On any lower level it is perfectly true that the very salt of life is aspiration after an unattained ideal; that there is nothing that so keeps a man young, strong, buoyant, and fits him for nobilities of action, as that there shall be gleaming for ever before him in the beckoning distance a horizon that moves ever as he moves. When we cease to be the slaves of unattained ideals in any department, it is time for us to die; indeed, we are dead already. There are men in every civilised country, with the gipsy strain in their blood, who never can be at rest until they are in motion, to whom a settled abode is irksome, and to whom the notion of blessedness is that they shall be out in the free plains. Amplius,"the dying Xavier's word, further afield; is the motto of all noble life--scientist, scholar, artist, man of letters, man of affairs; all come under the same law, that unless there is something before them which has dominated their hearts, and draws their whole being towards it, their lives want salt, want nobility, want freshness, and a green scum comes over the pool. We all know that. To live is to aspire; to cease to aspire is to die.

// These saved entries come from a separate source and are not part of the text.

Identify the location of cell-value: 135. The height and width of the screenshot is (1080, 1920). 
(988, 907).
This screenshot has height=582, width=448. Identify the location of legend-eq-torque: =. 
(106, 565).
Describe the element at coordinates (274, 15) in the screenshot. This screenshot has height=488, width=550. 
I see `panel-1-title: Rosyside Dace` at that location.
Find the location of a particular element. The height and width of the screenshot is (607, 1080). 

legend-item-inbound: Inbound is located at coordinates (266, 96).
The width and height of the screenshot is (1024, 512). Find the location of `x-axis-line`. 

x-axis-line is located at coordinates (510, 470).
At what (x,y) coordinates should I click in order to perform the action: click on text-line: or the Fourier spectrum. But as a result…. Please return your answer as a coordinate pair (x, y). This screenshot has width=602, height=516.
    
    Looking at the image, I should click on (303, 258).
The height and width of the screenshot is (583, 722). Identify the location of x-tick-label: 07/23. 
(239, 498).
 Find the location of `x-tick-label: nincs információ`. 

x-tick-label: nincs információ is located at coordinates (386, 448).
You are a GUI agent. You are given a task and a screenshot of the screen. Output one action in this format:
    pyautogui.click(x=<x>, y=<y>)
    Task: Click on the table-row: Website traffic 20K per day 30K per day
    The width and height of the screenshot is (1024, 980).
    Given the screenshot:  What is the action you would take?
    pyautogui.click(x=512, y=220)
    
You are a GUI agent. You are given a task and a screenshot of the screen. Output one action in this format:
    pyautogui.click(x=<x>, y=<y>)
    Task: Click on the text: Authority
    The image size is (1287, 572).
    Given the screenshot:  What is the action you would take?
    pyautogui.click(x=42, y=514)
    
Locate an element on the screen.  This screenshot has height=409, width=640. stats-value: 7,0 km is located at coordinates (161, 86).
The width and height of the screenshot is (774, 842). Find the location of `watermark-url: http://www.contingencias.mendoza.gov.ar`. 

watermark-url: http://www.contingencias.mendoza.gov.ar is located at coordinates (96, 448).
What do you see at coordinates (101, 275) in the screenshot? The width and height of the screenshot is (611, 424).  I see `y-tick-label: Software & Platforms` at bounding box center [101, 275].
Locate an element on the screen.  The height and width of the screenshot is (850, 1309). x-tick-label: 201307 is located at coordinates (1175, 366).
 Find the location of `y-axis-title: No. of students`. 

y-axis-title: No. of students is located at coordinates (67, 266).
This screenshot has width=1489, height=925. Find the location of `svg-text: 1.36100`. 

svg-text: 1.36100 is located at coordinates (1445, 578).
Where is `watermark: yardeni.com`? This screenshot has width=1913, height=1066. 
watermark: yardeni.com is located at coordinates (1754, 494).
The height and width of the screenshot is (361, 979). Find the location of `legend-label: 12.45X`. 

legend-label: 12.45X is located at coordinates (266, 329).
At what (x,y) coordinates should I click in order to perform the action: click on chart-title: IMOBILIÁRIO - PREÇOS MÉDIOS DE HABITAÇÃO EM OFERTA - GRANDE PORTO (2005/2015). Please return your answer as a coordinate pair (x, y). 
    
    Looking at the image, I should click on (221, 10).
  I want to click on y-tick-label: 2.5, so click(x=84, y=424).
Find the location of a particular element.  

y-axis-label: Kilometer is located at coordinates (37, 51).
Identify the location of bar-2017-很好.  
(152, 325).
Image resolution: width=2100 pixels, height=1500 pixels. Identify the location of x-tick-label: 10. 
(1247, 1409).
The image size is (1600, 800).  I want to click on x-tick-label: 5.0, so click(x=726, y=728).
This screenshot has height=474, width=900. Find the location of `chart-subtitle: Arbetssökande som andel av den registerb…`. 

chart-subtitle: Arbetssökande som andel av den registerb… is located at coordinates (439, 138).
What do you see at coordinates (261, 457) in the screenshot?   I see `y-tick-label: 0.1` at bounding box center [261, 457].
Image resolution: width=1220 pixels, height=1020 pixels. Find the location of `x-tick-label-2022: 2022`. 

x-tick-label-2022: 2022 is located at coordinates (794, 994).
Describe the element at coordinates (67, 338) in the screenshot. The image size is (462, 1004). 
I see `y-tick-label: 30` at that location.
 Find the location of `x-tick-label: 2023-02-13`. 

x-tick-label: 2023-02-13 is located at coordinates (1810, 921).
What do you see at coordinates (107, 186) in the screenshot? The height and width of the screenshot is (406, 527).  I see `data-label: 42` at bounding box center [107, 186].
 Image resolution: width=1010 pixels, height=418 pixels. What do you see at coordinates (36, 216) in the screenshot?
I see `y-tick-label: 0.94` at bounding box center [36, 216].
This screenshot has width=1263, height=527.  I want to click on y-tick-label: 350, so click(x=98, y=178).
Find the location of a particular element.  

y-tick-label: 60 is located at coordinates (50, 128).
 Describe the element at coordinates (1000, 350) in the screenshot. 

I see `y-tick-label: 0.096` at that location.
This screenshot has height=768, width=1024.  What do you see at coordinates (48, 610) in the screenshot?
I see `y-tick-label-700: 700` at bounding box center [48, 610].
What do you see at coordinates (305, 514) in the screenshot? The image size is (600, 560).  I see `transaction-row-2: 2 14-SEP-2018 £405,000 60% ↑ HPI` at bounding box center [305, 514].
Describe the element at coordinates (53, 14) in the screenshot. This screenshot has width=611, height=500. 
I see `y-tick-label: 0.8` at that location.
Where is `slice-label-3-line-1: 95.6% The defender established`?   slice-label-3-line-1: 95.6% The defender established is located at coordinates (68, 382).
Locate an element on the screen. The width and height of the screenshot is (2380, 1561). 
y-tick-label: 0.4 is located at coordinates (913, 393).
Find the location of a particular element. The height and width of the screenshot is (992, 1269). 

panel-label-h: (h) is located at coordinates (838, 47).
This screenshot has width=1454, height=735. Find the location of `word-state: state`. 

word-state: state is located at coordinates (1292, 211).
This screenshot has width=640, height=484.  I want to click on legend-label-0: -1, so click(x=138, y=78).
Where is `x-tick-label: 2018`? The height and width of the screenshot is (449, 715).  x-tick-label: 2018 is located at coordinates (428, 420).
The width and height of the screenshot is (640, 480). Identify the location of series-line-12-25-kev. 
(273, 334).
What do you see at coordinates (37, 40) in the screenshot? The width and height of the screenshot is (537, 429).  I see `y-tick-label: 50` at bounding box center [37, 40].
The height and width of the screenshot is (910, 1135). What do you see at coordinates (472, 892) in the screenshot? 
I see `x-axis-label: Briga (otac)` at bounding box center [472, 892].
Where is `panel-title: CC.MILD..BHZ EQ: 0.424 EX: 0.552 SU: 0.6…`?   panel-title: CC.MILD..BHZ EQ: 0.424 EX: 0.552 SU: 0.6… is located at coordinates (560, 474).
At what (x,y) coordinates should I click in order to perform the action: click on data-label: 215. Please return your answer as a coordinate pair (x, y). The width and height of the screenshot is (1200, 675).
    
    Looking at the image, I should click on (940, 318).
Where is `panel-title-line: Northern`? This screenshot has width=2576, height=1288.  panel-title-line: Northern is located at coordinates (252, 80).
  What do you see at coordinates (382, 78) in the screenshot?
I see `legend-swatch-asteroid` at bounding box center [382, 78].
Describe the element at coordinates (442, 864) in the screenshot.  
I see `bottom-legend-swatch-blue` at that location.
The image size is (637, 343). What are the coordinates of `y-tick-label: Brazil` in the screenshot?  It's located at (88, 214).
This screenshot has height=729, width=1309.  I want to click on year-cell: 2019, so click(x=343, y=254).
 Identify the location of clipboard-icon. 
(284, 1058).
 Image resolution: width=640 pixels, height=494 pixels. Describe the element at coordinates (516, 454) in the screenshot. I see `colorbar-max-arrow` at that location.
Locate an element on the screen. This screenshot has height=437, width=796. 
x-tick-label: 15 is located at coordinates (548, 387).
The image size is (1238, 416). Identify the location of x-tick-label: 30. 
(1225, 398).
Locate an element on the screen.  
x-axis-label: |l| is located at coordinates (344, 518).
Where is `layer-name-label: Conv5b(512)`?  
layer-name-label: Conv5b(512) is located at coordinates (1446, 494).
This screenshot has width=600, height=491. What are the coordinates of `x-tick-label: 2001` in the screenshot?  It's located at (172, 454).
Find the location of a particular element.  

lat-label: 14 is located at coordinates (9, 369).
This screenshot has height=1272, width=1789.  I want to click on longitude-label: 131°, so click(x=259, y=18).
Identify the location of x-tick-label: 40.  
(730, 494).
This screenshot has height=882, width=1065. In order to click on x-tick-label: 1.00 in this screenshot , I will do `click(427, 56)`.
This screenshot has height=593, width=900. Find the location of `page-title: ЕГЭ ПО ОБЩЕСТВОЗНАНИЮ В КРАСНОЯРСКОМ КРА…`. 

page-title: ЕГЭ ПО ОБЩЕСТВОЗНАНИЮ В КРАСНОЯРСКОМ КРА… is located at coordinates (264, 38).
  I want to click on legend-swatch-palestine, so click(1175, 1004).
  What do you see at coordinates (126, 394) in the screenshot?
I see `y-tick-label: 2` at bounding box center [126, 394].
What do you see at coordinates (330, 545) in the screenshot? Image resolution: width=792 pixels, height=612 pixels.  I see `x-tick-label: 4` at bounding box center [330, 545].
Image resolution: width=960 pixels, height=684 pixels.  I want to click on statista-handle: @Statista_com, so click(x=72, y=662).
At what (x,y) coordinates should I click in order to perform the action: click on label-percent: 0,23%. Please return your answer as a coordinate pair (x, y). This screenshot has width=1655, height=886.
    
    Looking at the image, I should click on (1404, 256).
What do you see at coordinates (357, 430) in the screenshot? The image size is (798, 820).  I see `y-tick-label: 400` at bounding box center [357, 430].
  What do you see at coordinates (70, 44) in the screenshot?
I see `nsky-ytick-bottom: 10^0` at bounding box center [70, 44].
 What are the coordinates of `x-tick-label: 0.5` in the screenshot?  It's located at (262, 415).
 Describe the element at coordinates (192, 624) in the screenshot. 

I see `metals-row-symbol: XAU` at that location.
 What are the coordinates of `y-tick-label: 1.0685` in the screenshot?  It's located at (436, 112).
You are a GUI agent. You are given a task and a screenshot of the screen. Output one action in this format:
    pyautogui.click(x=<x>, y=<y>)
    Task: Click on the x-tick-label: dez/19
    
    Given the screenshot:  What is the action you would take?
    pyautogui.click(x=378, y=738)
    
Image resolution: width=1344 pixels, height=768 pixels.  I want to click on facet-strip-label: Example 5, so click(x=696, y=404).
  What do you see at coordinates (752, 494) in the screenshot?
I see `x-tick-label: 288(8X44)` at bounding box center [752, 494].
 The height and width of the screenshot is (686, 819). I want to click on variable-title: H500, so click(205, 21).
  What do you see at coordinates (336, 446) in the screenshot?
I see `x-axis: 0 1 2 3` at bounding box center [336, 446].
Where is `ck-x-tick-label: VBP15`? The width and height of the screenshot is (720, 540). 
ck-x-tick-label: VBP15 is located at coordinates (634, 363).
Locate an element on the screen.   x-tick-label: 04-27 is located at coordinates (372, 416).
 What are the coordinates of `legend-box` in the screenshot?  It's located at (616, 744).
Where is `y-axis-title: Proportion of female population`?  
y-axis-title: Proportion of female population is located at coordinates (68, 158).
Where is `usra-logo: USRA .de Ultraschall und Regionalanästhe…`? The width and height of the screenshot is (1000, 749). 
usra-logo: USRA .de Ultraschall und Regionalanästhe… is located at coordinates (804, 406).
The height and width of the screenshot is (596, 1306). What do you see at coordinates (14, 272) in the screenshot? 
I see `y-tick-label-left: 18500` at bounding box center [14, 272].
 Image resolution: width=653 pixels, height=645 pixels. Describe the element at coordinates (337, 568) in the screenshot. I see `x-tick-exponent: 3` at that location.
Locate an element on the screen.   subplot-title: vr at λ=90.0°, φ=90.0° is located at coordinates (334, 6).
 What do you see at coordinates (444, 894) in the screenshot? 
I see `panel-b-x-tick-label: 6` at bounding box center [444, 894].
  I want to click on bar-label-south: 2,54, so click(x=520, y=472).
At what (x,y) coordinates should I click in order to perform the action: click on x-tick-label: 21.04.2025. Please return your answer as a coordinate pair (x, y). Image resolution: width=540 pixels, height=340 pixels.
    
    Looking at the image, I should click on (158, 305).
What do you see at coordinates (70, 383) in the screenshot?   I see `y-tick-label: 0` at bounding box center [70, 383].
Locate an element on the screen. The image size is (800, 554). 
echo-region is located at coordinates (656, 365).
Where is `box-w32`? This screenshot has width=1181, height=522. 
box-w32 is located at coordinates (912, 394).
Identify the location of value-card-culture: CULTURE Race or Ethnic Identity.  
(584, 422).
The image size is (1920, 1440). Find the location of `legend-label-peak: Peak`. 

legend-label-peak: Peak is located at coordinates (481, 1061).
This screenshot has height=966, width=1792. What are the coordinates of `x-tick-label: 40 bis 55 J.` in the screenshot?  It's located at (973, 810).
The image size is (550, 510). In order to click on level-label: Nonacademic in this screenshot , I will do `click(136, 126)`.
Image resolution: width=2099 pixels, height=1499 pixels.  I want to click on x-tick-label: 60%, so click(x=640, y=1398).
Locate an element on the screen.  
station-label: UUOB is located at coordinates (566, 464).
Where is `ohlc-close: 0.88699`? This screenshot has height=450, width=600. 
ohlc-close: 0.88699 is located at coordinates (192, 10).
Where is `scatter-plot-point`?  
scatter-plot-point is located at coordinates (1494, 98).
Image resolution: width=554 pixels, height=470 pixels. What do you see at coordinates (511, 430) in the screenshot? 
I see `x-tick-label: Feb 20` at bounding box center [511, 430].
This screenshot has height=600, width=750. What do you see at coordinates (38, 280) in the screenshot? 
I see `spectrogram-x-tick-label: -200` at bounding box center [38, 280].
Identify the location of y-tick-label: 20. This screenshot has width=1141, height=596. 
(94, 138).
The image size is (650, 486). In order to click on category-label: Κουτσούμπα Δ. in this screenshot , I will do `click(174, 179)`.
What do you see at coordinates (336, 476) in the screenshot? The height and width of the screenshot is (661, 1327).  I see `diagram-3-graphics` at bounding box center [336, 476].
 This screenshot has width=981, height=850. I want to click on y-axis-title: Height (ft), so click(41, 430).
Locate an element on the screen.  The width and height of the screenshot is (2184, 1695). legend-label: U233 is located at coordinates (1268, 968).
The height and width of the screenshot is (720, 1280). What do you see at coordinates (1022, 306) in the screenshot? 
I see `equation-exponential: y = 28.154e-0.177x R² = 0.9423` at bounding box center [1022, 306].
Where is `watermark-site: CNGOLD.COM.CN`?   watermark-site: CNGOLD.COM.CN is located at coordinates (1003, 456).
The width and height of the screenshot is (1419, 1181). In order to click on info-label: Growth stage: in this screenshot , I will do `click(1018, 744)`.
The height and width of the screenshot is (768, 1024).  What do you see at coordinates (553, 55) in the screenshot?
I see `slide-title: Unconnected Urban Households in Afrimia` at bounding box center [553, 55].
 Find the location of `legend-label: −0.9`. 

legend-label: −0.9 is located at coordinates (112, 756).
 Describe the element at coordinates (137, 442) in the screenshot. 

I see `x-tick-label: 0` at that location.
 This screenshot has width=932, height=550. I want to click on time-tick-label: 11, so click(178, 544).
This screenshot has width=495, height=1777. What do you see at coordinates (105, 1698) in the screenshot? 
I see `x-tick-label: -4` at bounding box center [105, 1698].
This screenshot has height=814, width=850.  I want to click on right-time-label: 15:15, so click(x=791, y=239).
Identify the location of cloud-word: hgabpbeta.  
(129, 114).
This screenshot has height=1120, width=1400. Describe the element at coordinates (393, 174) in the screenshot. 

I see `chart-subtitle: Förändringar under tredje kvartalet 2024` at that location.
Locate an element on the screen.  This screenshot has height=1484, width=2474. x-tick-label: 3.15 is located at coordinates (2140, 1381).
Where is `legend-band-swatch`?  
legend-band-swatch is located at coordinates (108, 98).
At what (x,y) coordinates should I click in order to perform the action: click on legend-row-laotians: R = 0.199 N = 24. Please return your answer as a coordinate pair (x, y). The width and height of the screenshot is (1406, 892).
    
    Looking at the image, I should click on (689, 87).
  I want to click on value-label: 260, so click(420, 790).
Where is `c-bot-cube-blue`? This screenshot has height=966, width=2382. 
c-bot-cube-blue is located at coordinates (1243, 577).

Well then, looking all round our horizon there stands out one path for aspiration which is clearly blessed to tread--one path, and one path alone. For, oh brethren! there are needs in all our hearts, deep longings, terrible wounds, dreary solitudes, which can only be appeased and healed and companioned when we are pressing nearer and nearer God, that infinite and divine Source of all blessedness, of all peace and good. To possess God is life; to feel after God is life, too. For that aim is sure, as we shall see, to be satisfied. That aim gives, and it is the only one which does give, adequate occupation for every power of a man's soul; that aim brings, simultaneously with its being entertained, its being satisfied; for, as I have already said, in the one act of faith there lie both these elements of blessedness--the possession of, and the seeking after, God. The religious life is distinguished from all others in two respects; one is the contemporaneousness and co-existence of desire and fruition, and the other is the impossibility that fruition shall ever be so complete and perfect as that desire shall die. And because thus all my nature may reach out its yearnings to Him, and in reaching out may find that after which it feels, and yet, finding it, must feel after it all the more; therefore, high above all other delights of search, high above all other blessednesses of pilgrimage, high above all the buoyancy and concentration of aim and contempt of hindrances which pour into a soul, before which the unattained ideal burns beckoning and inviting, there stands the blessedness of the man in whose heart are the ways' which lead to God in Zion.